DIRECTIONS:
1. Rewrite the paragraph that begins "Conversational Utility" in the answerability detection example as a short bulleted list, keeping its main facts.
2. Pick up the answerability detection example after its last sentence and write what comes next.

START EXTRACT TO READ

## EXAMPLE - 3

**Tasks :- Answerability detection**

**Tasks Description**

``answerability`` :- This is modeled as a sentence pair classification task where the first sentence is a query and second sentence is a context passage. The objective of this task is to determine whether the query can be answered from the context passage or not.

**Conversational Utility** :- This can be a useful component for building a question-answering/ machine comprehension based system. In such cases, it becomes very important to determine whether the given query can be answered with given context passage or not before extracting/abstracting an answer from it. Performing question-answering for a query which is not answerable from the context, could lead to incorrect answer extraction.

**Data** :- In this example, we are using the <a href="https://msmarco.blob.core.windows.net/msmarcoranking/triples.train.small.tar.gz">MSMARCO triples</a> data which is having sentence pairs and labels.

END EXTRACT TO READ
START COLLECTED DATA

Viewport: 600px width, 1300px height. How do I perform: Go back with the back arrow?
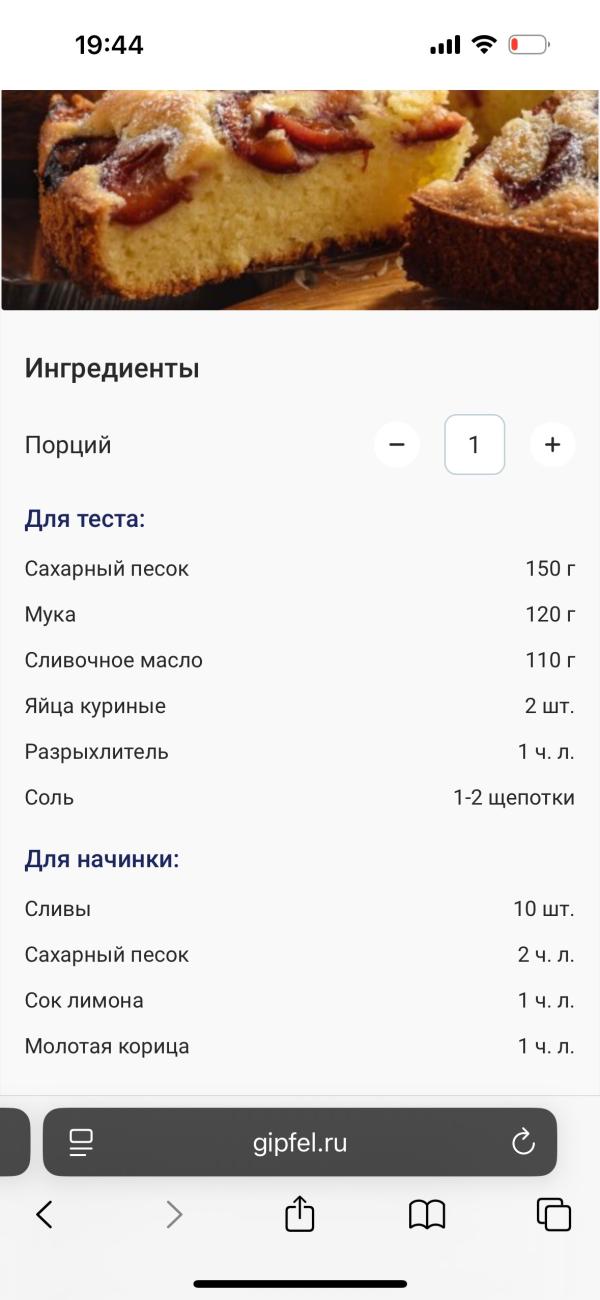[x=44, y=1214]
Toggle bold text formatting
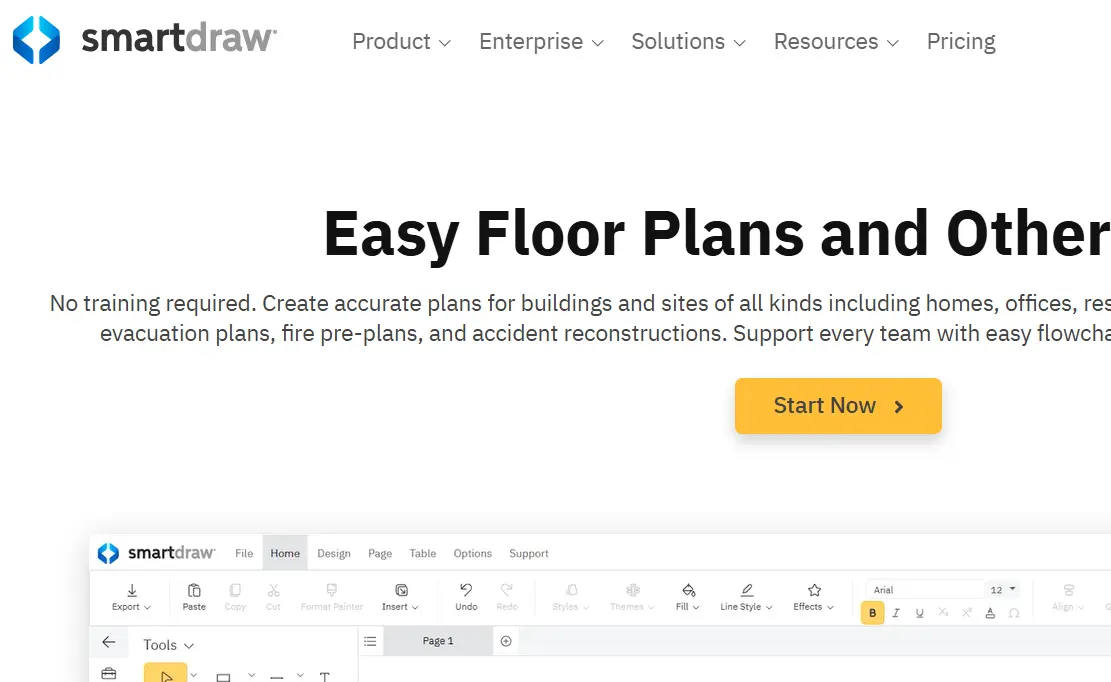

END COLLECTED DATA

ANSWERS:
1.
- Answerability detection can serve as a component of a question-answering or machine comprehension system.
- In such a system, it is important to check whether the context passage can answer the query before extracting or abstracting an answer.
- Running question-answering on a query the context cannot answer may produce an incorrect answer.

2.
The data contains triplets where the first entry is the query, second one is the context passage from which the query can be answered (positive passage) , while the third entry is a context passage from which the query cannot be answered (negative passage).

Data is transformed into sentence pair classification format, with query-positive context pair labeled as 1 (answerable) and query-negative context pair labeled as 0 (non-answerable)

The data can be downloaded using the following ``wget`` command and extracted using ``tar`` command. The data is fairly large to download (7.4GB). 

In [None]:
!wget https://msmarco.blob.core.windows.net/msmarcoranking/triples.train.small.tar.gz -P msmarco_data

In [None]:
!tar -xvzf msmarco_data/triples.train.small.tar.gz -C msmarco_data/

In [None]:
!rm msmarco_data/triples.train.small.tar.gz

# Step - 1: Transforming data

The data is present in *JSONL* format where each object contains a sample having the two sentences as ``sentence1`` and ``sentence2``. We consider ``gold_label`` field as the label which can have value: entailment, contradiction or neutral.

We already provide a sample transformation function ``msmarco_answerability_detection_to_tsv`` to convert this data to required tsv format. Data is transformed into sentence pair classification format, with query-positive context pair labeled as 1 (answerable) and query-negative context pair labeled as 0 (non-answerable)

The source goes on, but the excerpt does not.